近畿地方を中心に、発電事業や電力小売業などを行っている関西電力では、エネルギー事業を取り巻く環境の変化に対応し、さらなる発展を遂げるため、2021年~25年の中期経営計画を策定。その柱に、3つの変革プランから成る「Kanden Transformation(KX)」を据えた。そして、KX実現の鍵を握るのがDXだ。
市場競争が激化する今、関西電力はどのように変わろうとしているのか。そこでDXが担う役割は何なのか。計画開始から2年目に突入した今、同社 IT戦略室でIT企画部長を務める上田晃穂氏にお話を伺った。
エネルギー事業を取り巻く環境の変化に抱いた危機感
近年のエネルギー事業を取り巻く環境の変化を上田氏は「5つのDの進展によるもの」だと説明する。5つのDとは「Deregulation(自由化)」「Decarbonization(脱炭素化)」「Decentralization(分散化)」「Depopulation(人口減少)」「Digitalization(デジタル化)」だ。電力自由化や、カーボンニュートラル、ゼロカーボンへの流れに加え、従来、大規模な発電所で集中して発電・送電していた電力供給のスタイルも、小規模電力発電や蓄電池などに分散してきている。さらに、日本の人口減少に伴う電力消費量や労働力の減少も喫緊の課題だ。また、日本、ひいては世界全体で進むデジタル化に対応し、競争力を高めていくことがエネルギー事業にも求められるようになった。

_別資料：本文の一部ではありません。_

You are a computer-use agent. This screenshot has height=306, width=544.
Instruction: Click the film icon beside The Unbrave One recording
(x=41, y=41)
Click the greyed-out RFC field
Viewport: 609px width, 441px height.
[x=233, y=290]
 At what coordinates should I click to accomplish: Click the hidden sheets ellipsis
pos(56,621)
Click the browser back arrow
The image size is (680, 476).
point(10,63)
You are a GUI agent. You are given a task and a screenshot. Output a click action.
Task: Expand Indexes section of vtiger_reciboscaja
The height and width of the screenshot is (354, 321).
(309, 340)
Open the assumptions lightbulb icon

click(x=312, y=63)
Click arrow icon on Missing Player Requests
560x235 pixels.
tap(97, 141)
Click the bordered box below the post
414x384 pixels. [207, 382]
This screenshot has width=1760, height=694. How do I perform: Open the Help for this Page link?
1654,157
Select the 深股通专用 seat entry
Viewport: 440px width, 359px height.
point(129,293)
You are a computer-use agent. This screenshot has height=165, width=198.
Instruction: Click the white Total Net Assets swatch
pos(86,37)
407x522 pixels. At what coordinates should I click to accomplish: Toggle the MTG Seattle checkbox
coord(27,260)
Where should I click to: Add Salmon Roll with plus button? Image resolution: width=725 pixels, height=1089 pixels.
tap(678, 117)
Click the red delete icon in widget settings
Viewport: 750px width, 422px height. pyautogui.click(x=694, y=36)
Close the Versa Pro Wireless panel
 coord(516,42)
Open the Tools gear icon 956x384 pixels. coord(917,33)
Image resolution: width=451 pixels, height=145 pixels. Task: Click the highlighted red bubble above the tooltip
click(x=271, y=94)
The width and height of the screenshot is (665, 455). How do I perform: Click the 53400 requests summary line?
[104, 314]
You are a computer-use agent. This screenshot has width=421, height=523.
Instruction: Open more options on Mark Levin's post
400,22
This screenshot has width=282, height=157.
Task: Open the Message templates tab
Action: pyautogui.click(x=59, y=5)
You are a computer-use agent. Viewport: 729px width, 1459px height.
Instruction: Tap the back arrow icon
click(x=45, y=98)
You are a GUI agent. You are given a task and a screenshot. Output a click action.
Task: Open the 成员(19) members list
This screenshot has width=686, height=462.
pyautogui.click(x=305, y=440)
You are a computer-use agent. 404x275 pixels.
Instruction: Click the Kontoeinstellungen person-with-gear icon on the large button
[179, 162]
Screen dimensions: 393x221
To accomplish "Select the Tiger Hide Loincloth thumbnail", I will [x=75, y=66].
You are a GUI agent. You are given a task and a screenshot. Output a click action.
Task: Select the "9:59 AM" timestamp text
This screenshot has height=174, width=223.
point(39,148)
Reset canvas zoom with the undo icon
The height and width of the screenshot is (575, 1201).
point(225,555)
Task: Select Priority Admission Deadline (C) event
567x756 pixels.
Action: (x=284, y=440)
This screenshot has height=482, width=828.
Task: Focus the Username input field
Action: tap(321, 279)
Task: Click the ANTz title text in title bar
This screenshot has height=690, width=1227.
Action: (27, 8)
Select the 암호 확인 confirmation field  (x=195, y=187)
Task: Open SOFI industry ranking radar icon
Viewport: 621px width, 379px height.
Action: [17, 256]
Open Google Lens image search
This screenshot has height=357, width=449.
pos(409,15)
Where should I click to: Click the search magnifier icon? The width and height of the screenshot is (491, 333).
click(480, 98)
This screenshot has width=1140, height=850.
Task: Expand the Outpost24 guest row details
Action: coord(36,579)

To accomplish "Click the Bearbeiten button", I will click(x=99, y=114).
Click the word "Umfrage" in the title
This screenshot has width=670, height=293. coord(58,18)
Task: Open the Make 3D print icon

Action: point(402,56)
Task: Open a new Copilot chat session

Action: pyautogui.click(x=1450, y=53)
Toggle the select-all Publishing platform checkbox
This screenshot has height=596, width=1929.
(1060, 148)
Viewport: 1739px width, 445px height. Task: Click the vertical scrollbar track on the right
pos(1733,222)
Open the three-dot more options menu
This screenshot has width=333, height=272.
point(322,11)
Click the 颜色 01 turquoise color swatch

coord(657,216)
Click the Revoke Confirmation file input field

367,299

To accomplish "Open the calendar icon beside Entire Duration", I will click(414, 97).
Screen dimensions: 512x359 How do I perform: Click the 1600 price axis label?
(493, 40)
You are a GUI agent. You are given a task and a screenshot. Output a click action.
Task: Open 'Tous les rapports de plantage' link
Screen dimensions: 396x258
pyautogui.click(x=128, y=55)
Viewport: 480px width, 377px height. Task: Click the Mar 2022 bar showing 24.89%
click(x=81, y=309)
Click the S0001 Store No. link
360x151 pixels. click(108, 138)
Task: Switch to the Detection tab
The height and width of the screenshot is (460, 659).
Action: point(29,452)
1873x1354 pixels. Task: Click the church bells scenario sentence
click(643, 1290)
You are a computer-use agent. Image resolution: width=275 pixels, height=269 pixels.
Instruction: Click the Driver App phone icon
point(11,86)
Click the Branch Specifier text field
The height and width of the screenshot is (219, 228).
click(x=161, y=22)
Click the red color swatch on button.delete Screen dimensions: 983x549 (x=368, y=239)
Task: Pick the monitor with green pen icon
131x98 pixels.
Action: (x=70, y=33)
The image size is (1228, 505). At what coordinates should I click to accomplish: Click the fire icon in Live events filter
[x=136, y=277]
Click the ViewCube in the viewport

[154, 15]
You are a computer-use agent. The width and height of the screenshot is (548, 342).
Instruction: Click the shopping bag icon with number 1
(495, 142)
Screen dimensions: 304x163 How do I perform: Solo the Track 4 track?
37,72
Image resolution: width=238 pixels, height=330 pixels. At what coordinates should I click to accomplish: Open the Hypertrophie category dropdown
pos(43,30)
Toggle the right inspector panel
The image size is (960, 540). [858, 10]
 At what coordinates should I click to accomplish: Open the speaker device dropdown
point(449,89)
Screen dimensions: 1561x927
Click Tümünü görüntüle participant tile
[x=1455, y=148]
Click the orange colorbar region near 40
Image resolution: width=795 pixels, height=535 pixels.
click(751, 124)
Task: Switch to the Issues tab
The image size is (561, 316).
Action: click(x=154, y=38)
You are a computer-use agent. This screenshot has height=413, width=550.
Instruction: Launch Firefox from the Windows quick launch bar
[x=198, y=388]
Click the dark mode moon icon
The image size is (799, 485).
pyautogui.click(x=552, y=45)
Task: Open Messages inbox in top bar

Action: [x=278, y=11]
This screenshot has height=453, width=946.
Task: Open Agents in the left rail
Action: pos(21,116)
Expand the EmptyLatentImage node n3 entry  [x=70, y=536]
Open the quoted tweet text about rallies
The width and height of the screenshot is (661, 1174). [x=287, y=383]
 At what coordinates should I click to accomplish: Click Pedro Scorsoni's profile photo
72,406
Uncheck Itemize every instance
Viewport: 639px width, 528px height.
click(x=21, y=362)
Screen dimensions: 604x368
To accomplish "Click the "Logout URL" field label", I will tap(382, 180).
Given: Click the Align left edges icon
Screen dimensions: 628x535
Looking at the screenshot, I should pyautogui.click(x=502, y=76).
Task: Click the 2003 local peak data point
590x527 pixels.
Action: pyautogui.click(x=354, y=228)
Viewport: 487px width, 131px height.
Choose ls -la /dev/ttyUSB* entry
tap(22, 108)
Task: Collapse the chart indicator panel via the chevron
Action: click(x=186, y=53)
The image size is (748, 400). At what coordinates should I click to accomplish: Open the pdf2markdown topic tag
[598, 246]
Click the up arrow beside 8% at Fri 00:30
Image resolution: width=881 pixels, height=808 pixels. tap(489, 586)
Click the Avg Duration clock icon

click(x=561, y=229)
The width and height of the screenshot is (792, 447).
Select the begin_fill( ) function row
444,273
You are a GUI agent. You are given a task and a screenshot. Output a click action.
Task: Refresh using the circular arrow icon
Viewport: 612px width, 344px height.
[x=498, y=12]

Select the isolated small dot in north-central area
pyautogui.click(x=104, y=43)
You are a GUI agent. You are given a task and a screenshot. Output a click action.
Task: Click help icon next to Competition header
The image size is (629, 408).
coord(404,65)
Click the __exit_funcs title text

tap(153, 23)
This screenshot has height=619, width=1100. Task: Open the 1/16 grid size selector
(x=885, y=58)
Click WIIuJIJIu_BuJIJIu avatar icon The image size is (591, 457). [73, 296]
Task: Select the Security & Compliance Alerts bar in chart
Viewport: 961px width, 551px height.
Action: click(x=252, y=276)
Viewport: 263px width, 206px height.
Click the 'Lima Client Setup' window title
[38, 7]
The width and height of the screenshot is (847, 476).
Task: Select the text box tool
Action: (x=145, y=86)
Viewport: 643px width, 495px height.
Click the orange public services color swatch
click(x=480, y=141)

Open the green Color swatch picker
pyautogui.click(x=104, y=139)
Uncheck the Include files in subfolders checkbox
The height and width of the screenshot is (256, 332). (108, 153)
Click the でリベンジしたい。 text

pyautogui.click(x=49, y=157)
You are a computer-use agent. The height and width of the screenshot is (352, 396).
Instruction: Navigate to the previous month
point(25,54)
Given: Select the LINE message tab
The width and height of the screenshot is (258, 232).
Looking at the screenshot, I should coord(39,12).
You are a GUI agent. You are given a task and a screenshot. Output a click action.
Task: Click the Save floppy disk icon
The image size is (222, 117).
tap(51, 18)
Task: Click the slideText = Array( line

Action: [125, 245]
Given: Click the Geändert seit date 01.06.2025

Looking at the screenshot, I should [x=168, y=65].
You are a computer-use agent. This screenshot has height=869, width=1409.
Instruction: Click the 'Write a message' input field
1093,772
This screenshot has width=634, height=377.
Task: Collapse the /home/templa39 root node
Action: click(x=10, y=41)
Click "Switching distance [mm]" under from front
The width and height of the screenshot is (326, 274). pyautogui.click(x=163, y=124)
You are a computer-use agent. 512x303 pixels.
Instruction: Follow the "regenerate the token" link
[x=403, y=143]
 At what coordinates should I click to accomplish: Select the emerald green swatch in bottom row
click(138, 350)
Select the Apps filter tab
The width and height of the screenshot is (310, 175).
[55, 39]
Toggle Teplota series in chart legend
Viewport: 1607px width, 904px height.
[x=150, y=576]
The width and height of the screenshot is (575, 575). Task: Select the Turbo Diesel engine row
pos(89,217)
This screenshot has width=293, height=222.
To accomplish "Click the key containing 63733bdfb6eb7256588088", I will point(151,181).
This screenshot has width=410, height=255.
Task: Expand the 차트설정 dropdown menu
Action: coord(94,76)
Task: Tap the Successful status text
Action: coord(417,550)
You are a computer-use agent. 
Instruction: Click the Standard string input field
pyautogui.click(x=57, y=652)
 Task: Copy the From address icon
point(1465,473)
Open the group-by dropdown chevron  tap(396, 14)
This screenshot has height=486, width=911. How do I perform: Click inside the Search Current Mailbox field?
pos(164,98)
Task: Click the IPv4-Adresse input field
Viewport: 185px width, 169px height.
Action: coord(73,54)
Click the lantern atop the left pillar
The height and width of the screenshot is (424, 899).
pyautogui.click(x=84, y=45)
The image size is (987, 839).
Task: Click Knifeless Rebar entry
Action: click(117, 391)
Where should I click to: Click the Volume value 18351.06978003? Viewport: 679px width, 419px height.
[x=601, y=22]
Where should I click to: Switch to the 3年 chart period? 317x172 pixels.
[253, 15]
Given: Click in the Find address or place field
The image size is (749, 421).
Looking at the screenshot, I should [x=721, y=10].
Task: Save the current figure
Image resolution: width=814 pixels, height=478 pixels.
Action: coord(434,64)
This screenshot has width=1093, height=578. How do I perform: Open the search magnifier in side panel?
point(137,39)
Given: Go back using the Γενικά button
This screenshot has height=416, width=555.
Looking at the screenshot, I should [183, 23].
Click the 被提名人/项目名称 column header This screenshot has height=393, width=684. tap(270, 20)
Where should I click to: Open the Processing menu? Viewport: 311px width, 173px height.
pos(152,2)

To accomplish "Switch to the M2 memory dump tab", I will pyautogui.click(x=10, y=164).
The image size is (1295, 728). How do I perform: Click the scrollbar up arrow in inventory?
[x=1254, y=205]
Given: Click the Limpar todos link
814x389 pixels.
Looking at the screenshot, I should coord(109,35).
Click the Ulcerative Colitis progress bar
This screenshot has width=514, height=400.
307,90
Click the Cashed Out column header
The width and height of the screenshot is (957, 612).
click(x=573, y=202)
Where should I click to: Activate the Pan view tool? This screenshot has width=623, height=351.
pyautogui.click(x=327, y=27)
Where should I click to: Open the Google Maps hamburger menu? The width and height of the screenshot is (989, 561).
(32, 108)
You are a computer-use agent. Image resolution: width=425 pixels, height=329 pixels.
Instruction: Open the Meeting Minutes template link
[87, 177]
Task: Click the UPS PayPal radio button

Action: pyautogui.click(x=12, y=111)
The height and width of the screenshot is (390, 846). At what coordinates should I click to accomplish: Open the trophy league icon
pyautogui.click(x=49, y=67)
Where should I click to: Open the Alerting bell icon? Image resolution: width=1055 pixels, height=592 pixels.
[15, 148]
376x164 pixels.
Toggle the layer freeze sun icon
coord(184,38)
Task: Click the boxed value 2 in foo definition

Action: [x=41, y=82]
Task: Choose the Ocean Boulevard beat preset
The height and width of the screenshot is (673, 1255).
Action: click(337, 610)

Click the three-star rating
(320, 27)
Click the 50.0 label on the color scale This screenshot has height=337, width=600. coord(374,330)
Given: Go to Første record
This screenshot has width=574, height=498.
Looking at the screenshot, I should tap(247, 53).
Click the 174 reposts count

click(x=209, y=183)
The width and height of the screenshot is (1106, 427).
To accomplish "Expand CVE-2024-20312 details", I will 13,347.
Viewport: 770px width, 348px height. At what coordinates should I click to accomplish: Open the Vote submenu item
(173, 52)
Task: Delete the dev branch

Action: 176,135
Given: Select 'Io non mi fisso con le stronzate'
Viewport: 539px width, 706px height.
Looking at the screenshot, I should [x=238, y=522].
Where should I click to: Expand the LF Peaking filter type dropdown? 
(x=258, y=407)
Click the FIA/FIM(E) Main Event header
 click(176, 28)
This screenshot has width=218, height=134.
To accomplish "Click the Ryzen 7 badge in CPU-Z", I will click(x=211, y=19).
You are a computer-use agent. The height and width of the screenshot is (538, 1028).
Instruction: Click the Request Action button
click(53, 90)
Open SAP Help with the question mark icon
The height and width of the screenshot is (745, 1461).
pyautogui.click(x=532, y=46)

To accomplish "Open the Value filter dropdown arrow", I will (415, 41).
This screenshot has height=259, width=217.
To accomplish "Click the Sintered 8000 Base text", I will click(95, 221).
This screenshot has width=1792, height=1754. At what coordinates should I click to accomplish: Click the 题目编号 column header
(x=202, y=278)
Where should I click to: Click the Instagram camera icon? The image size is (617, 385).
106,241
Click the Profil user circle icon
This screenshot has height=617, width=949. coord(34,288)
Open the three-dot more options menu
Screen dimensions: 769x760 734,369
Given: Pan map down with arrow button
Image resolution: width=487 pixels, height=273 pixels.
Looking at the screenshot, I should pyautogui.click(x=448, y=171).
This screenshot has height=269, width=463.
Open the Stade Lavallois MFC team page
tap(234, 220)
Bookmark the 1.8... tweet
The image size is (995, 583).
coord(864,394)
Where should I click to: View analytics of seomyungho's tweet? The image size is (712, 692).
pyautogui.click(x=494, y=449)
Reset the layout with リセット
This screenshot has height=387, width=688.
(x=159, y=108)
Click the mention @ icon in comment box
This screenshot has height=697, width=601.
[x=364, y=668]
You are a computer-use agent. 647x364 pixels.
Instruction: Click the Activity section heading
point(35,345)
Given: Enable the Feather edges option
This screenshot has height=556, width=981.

これらの環境変化に危機感を抱いた関西電力はまず、2018年6月、トップダウンにより「DX戦略委員会」を立ち上げた。同年8月には、デジタル技術の知見を持つアクセンチュアと共同でK4 Digitalを設立。全体の戦略の方向を決める司令塔のDX戦略委員会、施策の検討や展開を行う各部門、施策実施に必要な技術支援をするK4 Digitalの三位一体でDXを推進する体制を整えたという。
並行して進められたのが、2021年~25年の中期経営計画の策定である。同計画には、エネルギー事業だけでなく、生活・ビジネスソリューションや情報通信といった新たな価値創出も目指すこと、これらの事業を進めるにあたり、イノベーション、デジタル化の推進を行うことが明文化された。